Despite their similarity to some nightmare vision of Hieronymus Bosch, the effect in this instance is not so much threatening as creative, as if McCutcheon imagines, condones and gives three dimensions to a force subverting normal boundaries and unleashing new possibilities.

It is the same interplay of constraint and release which Downie explores in paintings such as ‘Glass Jacket’, ‘Beast’ and their combination in ‘The Maid and Monkey’ (below). In the latter, an ungovernable wildness and intelligence patrols within the temporary social bounds of a dress. One feels sure it must eventually escape.
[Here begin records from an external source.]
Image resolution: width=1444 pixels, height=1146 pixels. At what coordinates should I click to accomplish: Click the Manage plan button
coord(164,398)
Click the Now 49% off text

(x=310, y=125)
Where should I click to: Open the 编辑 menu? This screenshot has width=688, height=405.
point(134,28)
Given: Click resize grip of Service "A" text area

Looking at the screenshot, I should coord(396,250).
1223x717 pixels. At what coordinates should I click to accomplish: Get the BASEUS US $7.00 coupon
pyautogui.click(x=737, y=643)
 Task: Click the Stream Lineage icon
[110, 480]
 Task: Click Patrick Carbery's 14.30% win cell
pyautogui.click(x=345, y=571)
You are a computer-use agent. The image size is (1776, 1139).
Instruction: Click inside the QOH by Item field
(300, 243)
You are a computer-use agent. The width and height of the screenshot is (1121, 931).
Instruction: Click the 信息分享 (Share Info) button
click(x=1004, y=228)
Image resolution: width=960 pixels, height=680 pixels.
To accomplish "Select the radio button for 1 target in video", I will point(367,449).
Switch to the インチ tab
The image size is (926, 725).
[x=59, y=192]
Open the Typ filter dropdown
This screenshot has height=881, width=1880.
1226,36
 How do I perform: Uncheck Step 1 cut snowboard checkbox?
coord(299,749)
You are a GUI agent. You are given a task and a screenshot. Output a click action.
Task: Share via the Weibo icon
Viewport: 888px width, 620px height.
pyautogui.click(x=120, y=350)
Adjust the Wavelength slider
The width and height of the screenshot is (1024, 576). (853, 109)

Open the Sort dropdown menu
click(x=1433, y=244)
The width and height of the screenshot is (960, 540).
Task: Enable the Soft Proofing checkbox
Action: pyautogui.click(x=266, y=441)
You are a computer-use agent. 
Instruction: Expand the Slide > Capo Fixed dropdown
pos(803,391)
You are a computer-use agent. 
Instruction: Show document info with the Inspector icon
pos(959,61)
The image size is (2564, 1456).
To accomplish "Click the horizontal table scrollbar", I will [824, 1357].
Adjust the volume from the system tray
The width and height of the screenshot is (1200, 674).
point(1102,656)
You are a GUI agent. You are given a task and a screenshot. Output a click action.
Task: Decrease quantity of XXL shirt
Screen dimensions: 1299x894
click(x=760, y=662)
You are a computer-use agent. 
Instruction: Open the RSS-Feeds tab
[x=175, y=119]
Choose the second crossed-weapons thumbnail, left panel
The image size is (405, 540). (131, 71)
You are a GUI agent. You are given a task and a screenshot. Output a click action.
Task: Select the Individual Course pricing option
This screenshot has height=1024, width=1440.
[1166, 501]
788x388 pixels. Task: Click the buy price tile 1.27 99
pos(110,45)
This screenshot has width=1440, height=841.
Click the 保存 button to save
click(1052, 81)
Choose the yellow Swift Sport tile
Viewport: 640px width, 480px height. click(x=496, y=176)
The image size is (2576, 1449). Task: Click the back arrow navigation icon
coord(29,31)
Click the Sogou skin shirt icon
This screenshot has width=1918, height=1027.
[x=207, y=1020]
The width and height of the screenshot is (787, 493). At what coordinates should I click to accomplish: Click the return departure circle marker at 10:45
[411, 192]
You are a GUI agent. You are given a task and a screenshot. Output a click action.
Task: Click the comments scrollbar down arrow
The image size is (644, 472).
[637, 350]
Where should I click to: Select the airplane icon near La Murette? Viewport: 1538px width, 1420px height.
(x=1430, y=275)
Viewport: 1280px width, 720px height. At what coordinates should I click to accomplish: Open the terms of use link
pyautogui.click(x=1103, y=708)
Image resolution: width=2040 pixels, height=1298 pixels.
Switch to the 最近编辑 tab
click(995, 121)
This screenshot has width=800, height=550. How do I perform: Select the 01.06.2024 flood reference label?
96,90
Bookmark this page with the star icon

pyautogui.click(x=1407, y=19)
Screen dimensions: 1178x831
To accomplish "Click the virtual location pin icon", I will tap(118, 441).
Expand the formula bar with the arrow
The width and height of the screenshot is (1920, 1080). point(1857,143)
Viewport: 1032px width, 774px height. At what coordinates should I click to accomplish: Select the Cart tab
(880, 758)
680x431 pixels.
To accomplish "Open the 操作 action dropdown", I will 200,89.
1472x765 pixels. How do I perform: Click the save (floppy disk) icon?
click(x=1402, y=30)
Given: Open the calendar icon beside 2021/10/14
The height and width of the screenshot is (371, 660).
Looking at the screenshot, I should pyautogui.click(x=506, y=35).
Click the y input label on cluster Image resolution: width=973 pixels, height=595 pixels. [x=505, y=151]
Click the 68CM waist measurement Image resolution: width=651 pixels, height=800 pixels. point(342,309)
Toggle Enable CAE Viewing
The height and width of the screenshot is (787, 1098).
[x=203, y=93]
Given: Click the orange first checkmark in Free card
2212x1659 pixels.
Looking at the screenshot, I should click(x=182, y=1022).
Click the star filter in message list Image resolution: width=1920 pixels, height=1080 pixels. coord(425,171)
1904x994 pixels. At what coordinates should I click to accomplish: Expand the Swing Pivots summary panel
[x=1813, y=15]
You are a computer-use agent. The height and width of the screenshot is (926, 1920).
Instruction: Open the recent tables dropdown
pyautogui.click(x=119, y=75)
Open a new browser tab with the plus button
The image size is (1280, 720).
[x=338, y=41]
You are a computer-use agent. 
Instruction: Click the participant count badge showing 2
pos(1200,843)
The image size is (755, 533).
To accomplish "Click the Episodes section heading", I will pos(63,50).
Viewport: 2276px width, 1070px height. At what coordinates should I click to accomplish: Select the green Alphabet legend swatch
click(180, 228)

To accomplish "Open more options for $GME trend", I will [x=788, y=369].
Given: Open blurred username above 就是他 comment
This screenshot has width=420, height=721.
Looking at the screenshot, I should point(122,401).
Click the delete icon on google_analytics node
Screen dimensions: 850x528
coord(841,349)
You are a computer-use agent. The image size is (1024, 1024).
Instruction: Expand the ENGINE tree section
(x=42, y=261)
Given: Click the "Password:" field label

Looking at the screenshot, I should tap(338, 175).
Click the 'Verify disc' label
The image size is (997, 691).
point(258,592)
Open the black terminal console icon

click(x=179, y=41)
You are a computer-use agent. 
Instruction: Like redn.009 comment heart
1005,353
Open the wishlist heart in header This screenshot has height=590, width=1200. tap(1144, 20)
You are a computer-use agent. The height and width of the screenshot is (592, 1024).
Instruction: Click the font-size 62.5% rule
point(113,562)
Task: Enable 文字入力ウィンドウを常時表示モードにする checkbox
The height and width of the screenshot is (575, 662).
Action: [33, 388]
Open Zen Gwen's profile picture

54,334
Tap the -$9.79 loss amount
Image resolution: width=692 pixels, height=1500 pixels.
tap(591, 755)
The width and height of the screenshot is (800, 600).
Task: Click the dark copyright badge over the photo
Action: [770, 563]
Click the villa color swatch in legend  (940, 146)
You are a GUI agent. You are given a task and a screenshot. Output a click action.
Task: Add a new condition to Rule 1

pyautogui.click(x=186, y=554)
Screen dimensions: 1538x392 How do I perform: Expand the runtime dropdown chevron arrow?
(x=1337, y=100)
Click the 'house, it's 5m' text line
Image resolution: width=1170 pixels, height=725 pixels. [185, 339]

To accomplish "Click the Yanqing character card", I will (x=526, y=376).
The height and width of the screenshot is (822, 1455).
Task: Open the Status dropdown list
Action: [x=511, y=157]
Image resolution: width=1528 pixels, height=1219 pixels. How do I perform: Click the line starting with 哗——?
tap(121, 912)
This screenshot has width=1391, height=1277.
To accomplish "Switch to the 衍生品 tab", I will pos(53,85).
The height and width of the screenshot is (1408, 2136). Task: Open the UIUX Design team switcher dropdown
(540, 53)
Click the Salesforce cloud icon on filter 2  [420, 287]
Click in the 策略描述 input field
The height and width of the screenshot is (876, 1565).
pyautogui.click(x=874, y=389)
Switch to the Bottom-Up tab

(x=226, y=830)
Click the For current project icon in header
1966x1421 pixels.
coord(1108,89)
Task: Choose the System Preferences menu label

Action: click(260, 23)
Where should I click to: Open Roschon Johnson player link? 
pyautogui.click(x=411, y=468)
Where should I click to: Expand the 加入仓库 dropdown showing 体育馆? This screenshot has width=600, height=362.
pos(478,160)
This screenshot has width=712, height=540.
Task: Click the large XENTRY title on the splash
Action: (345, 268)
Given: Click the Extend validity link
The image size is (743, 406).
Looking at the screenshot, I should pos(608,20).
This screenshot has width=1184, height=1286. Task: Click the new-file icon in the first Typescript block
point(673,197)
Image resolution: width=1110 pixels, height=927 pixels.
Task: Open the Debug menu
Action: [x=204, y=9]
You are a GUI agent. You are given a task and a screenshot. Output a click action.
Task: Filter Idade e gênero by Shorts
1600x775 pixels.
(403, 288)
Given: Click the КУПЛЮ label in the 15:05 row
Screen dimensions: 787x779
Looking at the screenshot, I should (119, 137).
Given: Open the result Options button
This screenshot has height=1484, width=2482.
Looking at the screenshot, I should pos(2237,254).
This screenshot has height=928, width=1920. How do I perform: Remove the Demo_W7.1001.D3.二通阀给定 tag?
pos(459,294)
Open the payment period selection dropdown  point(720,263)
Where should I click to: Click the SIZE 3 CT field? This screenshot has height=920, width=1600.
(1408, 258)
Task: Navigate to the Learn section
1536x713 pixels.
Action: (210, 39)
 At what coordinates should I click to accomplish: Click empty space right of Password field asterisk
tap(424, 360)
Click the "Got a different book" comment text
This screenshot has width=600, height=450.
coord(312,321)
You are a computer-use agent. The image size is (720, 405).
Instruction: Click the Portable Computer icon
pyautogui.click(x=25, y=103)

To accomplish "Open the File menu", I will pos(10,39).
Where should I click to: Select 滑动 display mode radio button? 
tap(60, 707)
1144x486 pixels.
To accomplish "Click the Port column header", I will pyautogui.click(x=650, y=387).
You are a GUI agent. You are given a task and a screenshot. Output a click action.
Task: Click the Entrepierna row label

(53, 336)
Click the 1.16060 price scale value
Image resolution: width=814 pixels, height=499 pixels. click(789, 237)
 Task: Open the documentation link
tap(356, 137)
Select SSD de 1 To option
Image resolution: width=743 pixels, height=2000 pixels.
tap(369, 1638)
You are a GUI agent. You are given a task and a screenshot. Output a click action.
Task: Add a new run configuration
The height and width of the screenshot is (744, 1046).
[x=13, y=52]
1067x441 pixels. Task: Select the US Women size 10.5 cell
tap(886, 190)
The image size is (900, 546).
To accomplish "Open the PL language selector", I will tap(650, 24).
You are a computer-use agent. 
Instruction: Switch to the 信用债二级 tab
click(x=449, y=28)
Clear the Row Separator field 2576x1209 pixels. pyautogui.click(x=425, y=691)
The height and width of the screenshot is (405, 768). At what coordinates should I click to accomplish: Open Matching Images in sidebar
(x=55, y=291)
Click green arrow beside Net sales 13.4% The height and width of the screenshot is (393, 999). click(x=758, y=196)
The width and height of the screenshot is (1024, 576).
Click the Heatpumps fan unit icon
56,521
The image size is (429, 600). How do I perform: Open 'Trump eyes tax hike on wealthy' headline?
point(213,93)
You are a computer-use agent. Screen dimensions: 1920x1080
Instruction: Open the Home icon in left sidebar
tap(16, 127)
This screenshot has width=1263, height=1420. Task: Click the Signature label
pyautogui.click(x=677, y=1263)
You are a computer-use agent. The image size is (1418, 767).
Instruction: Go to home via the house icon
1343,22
In other paintings here, women also transcend victimhood as sexually knowing half-vixen, as destruction-dealing dancing tornado, as the unsettling bard of storms and bears.

Both Downie and McCutcheon revel in mysteries, in unquantifiable archetypes like ‘Sun Deity’, which hides Death in its interior, or the playfully titled ‘Trimaster’ (below), a threesome of three-months, realised – I think – as pregnant men.

For this reviewer, the climax of the exhibition was Downie’s unforgettable ‘Bounty of the Implausible Vine’ (below).

The implausible stump bears grapes, cherries and a peach, and grows out of the headless, armless body of a naked woman astride a fabulous, braided muleopard. The image seems to emerge – baffling and fantastic – from some ancient Creation myth. It invites one to revel in its simultaneous sensuality and oddity. It is the antithesis of scientific knowledge, an invocation of strangeness, an act of defiance, and an invitation to that alternative reality which sometimes makes a kind of fluid sense in dreams.

Thinking back, there were large parts of this exhibition which I both didn't understand and didn’t want to. Sometimes, not knowing can be the most enlightening experience of all.  AM

Linda Downie and Jim McCutcheon’s Really continues at the Union Gallery (45 Broughton Street) until 1 July.